Friday, July 25, 2014

On retraction of papers by academic Journals

I am quite pessimistic about this. All that one needs these days to publish accounting papers are databases and an army of serfs who can massage those data with arcane statistical methods that statisticians themselves gave up a long time ago. If this business model becomes the standard operating model for academic accounting research, we are in for serious trouble. However, that this is in fact becoming the standard business model is borne by the fact that papers come from schools that can afford these (money for databases, serfs, and expensive faculty to serve as overseers over the serfs). If you don't believe, look at the slew of papers coming out of schools in Hong Kong (and to a much lesser extent from China)  the past decade or so.

I stopped reading the Accounting Review a long time ago when the papers started looking very cookie-cutter-ish. They add little to our understanding of the phenomena under study, and they do not add anything we know about the methodology used or the research methods utilised.
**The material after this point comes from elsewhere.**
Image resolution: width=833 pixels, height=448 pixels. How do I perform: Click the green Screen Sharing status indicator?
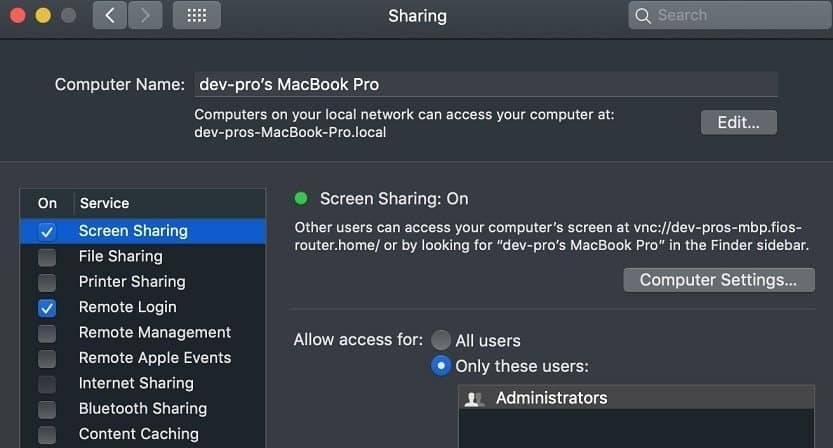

I see brighter prospects for non-mainstream journals and established journals in collateral fields such as Statistics, Economics, Psychology, Sociology, and Computer Science. These days it is routine to see articles entirely outside the field. The best papers I have seen on social network analysis have NOT been in sociology journals but in Physics journals, and the best articles on Operations Research I have seen have been in Computer Science, and so on.

But there is a difference between those fields and accounting. In those fields publications outside one's field are respected. In accounting only publications in the very small number of anointed journals are acceptable. If we persist with this ostrich's-head-in-the-sand policy,  academic accounting might as  well be on its way to being a sterile and useless field.